— Start of SUPPLIED MATERIAL —

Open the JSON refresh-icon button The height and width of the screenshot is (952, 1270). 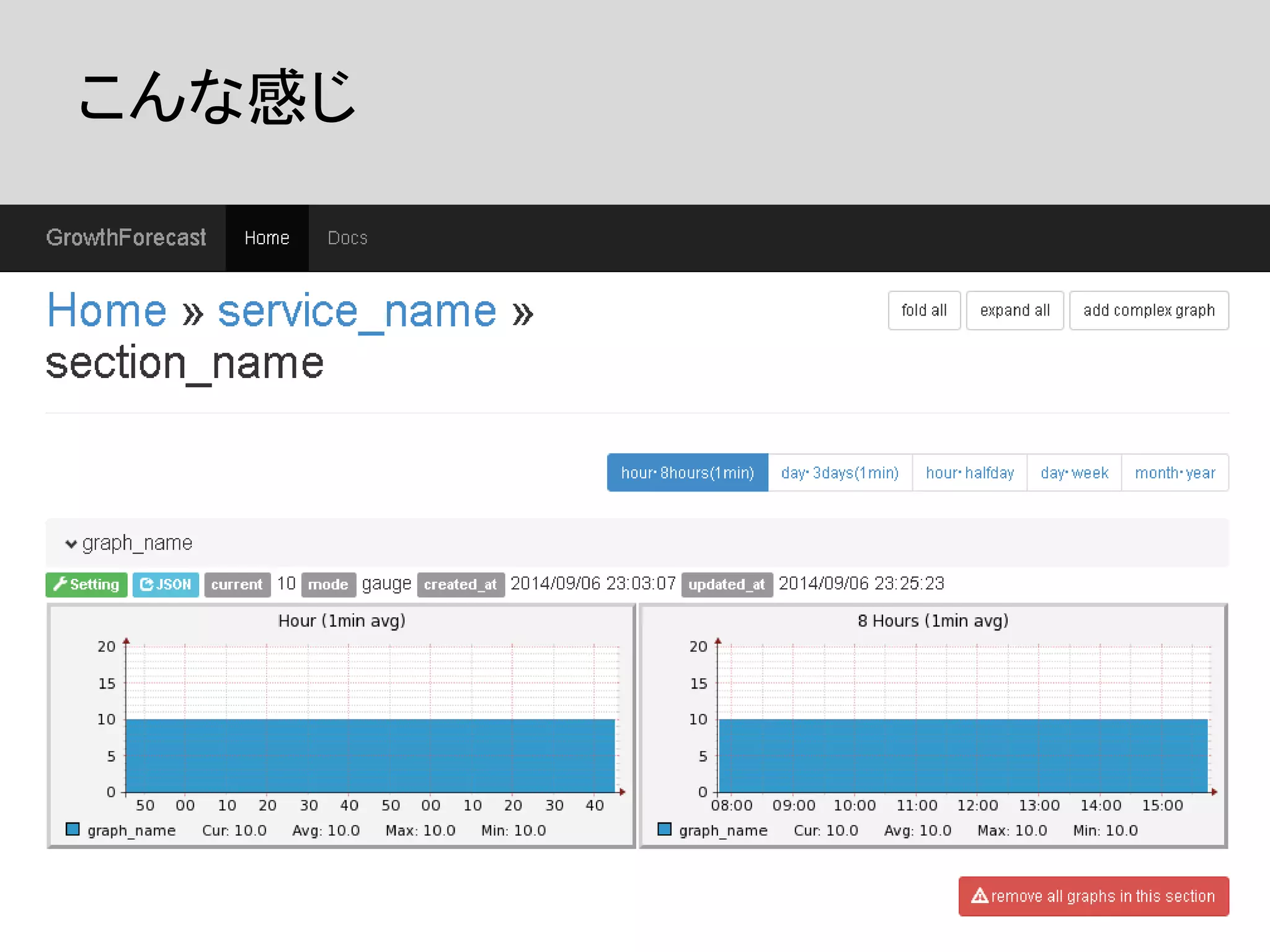[x=165, y=584]
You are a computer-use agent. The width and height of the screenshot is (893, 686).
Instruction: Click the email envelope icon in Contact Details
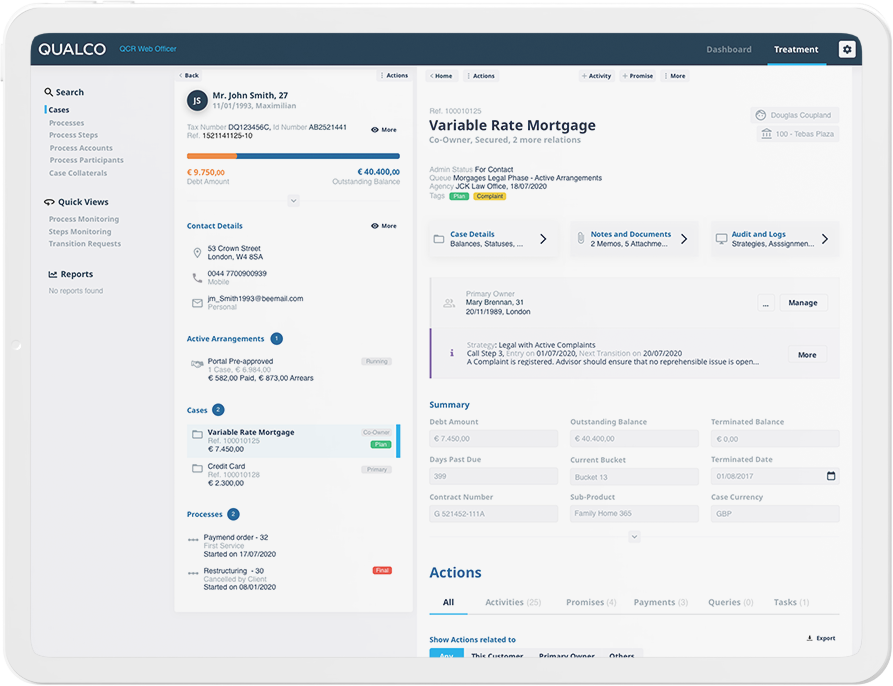(x=197, y=303)
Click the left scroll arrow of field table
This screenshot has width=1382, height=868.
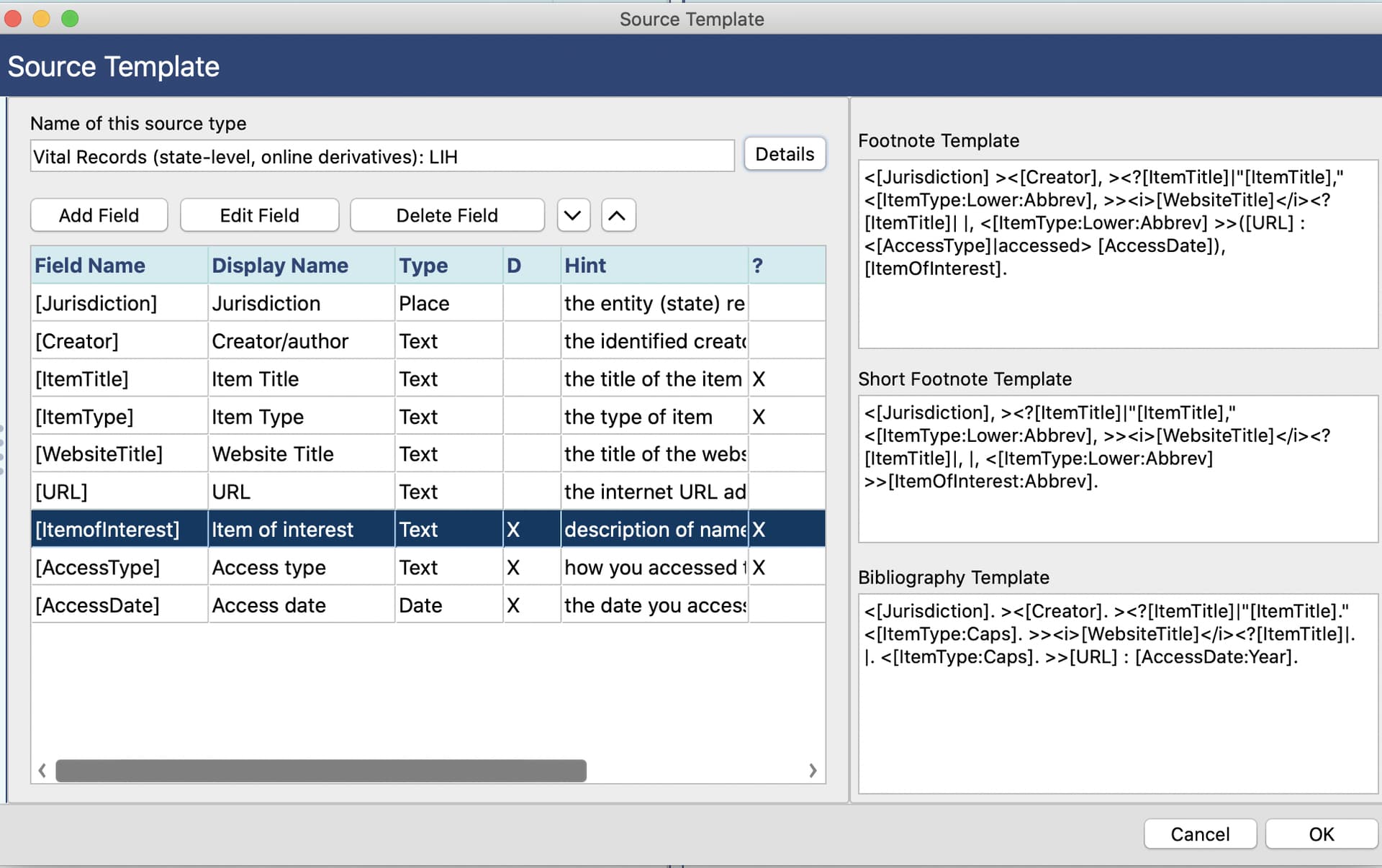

— End of SUPPLIED MATERIAL —

- [WHAT THIS TASK INVOLVES] Begin at the line that has "You are a computer-use" and continue through the end of the entries, giving those lines again with "screenshot" changed to "screen capture" and everything else left as it is. Leave the pictures out of your answer.

- [EXPECTED OUTPUT]
You are a computer-use agent. The width and height of the screen capture is (893, 686).
Instruction: Click the email envelope icon in Contact Details
(x=197, y=303)
Click the left scroll arrow of field table
This screen capture has width=1382, height=868.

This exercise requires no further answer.